Webhooks

Subscribe to topics so that Penneo can notify you when something changes for your case file

Before you start

Please make sure your endpoint is accessible from the internet, localhost won't work.
We suggest you try it setting up the subscription with http://webhook.site/ first, that will eliminate any potential problems on your end.

Besides calling the API directly, you can also use our .Net or PHP SDKs.

1. Create a subscription

You can subscribe to the casefile topic with an endpoint which will be used by Penneo to send notifications.

POST https://app.penneo.com/api/v1/webhook/subscriptions
Authorization: JWT
x-auth-token: <your token>
Accept-charset: utf-8
Accept: application/json
Content-Type: application/json
{
    "topic": "casefile",
    "endpoint": "<your endpoint>"
}
{
  "userId": <your user id>,
  "customerId": <your customer id>,
  "confirmed": false,
  "id": <Subscription ID>,
  "topic": "casefile",
  "endpoint": "<your endpoint>",
  "created": "1535571567"
}

2. Confirm the subscription

As soon as you create the subscription, Penneo will send a token to that endpoint. Use that to confirm the subscription

POST https://app.penneo.com/api/v1/webhook/subscriptions/{subscriptionId}/confirm
Authorization: JWT
x-auth-token: <your token>
Accept-charset: utf-8
Accept: application/json
Content-Type: application/json
{
    "token": "<token that you received on your url>"
}

3. Test the subscription

You can test that everything is setup correctly by calling the following endpoint

POST https://app.penneo.com/api/v1/webhook/subscriptions/{subscriptionId}/test
Authorization: JWT
x-auth-token: <your token>
Accept-charset: utf-8
Accept: application/json

Format of the notification

By default, the notification's payload is a JSON object. If the user that owns the subscription doesn't own the case file, then only the id and the status are included in the payload e.g.

{
  "topic": "casefile",
  "eventType": "rejected",
  "eventTime": {
    "date": "2018-10-30 12:59:13.000000",
    "timezone_type": 3,
    "timezone": "UTC"
  },
  "payload": {
    "id": <id>,
    "status": <status>
  }
}

If you want to get to full payload including the title and other properties, you need to create a super api user.
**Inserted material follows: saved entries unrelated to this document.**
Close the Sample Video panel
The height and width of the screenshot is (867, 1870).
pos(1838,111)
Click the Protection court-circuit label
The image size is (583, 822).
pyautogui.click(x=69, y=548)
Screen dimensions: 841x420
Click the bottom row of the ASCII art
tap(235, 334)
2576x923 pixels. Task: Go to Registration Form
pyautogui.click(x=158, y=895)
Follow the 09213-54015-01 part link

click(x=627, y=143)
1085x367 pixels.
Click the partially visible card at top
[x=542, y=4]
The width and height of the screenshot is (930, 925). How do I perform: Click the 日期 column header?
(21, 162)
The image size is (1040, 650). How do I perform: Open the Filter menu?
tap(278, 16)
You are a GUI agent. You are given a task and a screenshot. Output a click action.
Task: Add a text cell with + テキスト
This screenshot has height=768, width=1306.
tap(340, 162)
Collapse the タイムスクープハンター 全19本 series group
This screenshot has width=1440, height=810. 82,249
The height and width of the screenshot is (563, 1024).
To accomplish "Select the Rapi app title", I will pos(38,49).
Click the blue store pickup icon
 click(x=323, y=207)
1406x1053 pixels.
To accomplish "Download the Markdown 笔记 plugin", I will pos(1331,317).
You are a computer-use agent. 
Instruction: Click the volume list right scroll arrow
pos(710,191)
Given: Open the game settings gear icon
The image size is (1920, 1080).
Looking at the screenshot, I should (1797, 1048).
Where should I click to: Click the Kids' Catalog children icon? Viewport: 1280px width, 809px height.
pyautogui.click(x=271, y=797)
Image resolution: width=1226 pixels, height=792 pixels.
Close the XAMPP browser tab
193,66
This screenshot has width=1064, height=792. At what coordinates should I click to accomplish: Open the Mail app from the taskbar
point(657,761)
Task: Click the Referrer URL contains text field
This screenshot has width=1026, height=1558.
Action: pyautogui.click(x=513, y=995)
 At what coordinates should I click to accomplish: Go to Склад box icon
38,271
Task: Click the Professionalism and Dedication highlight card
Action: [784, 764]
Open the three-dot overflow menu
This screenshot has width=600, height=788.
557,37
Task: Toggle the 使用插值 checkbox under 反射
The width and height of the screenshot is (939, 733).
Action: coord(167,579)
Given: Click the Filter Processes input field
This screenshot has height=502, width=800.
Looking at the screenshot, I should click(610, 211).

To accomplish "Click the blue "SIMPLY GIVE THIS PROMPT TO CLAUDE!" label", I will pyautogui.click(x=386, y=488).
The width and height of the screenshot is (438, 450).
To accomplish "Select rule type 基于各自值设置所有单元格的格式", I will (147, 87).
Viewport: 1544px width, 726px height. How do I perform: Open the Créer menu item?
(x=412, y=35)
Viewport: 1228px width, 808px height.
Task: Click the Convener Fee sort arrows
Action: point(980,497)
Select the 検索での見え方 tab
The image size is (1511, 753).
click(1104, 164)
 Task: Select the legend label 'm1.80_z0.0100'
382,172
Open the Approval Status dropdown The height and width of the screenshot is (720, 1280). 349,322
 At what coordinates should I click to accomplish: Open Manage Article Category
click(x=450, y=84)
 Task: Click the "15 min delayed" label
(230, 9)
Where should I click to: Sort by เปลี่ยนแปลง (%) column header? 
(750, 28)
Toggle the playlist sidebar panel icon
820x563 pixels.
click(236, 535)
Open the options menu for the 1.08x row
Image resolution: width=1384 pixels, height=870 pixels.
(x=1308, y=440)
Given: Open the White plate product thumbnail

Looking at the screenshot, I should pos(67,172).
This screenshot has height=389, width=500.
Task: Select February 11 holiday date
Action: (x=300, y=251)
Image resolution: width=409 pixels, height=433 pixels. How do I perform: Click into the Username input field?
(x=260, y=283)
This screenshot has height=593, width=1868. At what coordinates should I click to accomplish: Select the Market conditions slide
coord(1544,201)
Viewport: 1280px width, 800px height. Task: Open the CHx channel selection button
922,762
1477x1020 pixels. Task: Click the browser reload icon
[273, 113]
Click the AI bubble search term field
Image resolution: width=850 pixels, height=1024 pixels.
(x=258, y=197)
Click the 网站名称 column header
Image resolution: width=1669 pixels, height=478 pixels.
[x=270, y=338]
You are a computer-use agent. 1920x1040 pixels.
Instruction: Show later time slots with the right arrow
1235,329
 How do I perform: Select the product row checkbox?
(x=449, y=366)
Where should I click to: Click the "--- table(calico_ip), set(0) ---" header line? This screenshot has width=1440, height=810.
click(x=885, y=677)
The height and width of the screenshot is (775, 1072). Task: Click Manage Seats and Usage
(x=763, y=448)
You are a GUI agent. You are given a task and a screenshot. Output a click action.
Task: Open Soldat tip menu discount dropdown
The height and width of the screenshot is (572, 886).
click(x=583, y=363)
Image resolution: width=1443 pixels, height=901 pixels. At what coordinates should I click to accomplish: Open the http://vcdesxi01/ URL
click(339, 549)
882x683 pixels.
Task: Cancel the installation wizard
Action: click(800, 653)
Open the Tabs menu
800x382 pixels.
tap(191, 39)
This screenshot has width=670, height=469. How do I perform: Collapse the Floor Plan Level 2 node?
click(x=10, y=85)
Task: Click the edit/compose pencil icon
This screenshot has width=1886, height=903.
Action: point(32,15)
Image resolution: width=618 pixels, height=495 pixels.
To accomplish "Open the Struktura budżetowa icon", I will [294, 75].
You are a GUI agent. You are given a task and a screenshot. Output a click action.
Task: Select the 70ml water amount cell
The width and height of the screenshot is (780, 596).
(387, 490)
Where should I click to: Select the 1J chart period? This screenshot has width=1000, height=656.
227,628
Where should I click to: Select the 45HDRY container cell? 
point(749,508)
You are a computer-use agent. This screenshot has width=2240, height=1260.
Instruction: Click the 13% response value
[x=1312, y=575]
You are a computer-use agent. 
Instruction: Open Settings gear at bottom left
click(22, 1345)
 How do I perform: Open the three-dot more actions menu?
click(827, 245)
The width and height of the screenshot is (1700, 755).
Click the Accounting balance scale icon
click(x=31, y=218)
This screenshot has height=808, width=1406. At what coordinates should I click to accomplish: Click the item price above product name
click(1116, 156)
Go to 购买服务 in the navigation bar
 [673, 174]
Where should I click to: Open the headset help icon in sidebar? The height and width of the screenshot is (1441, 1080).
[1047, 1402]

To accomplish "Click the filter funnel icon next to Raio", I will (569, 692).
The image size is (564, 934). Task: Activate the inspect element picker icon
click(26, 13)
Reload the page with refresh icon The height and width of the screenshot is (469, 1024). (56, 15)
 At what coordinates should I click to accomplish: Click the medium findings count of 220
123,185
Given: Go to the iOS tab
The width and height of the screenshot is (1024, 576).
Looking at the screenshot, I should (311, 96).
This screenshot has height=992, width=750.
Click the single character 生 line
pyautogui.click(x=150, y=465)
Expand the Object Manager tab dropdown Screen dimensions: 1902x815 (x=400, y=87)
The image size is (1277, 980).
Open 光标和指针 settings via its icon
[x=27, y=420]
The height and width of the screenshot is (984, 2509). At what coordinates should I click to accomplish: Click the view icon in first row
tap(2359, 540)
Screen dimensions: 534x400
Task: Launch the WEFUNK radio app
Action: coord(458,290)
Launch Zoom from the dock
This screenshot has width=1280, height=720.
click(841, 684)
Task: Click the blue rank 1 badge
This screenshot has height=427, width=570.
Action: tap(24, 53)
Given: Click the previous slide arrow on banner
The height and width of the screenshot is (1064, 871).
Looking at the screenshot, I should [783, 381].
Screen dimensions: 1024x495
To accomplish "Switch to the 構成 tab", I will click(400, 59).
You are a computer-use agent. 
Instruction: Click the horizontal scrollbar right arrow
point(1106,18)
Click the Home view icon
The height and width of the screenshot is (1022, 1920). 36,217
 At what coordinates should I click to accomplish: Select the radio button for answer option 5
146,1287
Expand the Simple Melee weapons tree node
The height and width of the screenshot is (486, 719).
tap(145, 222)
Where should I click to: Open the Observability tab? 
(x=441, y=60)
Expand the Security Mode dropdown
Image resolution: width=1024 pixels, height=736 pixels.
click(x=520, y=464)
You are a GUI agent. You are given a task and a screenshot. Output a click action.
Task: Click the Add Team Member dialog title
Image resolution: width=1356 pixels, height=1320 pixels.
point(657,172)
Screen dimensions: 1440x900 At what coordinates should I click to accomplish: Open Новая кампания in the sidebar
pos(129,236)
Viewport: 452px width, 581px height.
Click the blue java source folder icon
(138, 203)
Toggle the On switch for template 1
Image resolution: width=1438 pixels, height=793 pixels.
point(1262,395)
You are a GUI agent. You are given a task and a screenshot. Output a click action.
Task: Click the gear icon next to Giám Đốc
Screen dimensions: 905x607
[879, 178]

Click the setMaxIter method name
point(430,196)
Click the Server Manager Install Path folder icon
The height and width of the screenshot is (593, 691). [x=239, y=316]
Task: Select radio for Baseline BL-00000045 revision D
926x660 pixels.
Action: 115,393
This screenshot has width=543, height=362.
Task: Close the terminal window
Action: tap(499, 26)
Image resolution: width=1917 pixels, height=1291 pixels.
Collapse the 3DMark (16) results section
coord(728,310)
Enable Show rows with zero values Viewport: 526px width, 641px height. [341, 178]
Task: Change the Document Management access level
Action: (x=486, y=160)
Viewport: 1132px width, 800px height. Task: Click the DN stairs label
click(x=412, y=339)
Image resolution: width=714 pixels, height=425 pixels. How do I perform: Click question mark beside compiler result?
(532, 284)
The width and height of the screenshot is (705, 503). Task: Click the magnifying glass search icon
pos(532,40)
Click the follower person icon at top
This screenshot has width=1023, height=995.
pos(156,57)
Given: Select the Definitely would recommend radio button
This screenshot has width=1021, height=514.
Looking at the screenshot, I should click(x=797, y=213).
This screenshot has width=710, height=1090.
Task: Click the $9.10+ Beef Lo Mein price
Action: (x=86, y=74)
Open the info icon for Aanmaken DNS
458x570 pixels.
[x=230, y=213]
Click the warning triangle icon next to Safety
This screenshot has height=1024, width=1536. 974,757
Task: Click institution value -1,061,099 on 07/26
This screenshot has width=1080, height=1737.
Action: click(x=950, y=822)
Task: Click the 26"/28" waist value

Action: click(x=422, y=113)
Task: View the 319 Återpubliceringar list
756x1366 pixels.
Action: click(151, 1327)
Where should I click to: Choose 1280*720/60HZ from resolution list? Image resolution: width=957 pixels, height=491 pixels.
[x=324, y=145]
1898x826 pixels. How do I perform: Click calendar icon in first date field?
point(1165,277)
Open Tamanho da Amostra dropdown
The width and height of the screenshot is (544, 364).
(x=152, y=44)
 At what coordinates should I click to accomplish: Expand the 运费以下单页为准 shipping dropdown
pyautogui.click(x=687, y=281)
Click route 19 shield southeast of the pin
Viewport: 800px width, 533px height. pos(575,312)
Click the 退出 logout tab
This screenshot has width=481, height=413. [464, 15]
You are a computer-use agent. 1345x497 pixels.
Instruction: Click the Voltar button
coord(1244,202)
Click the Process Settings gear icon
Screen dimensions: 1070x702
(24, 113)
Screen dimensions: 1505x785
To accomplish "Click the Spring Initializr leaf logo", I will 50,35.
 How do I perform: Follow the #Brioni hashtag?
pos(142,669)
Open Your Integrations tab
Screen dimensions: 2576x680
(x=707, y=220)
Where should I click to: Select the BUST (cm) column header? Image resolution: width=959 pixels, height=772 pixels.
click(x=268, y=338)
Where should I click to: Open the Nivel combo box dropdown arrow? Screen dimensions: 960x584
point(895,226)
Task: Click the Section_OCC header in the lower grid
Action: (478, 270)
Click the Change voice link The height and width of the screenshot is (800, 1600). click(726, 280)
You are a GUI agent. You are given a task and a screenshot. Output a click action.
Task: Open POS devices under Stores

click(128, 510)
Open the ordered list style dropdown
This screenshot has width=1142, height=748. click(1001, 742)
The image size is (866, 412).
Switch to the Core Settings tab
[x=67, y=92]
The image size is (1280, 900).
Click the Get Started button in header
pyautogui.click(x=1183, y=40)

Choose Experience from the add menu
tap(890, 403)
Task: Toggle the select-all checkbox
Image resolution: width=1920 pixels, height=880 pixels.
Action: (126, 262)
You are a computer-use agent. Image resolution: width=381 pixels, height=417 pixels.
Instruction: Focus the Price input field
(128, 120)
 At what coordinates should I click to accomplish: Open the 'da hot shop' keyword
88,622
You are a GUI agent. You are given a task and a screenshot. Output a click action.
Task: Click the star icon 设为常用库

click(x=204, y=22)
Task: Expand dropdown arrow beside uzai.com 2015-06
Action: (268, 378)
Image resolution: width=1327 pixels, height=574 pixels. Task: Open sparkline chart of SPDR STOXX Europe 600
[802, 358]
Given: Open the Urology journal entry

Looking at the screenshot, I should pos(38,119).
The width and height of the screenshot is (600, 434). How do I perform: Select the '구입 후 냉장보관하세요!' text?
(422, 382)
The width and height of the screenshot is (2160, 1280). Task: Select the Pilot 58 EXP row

See the section Archiving signed documents for more details.

Authorization

Webhooks work with any supported Authorization method, not just JWT as in the examples above.

Supported subscription topics

Two topics are currently supported: 'casefile' and 'signer'.

The casefile topic is notified for the following events:

  • 'completed' - everyone has signed and the finalized PDF documents are ready for download
  • 'expired' - one or more signers have not signed before the expiry date
  • 'rejected' - one or more signers have rejected the to sign
  • 'failed' - there was an error on our part, this may require contacting support

The signer topic is notified for the following events:

  • 'requestActivated' - the signer is ready to sign; either the case file has been activated, or their signing round has just come up
  • 'requestSent' - the initial signing request email has been sent out
  • 'reminderSent' - a signing reminder email has been sent
  • 'requestOpened'' - a singing request email has been opened
  • 'undeliverable' - Penneo cannot send the emails to the signer, check the signer's address
  • 'opened' - the signer has viewed the signing page
  • 'rejected' - the signer has rejected
  • 'signed' - the signer has signed
  • 'finalized' - the casefile this signer belongs to has been finalized
  • 'deleted' - the signer has been deleted

Please note that some events can happen multiple times. For example, a signer that signs in multiple signing rounds will have multiple events of type requestSent, opened, signed, etc.

Common problems

I'm not getting any requests for Penneo

Your endpoint is probably not accessible from the internet, please try it out with http://webhook.site/ and try to rule that out.

I get requests, but there's no confirmation token

Unfortunately, we can't properly set the Content-Type header for these requests, which means your server software might have trouble parsing their bodies.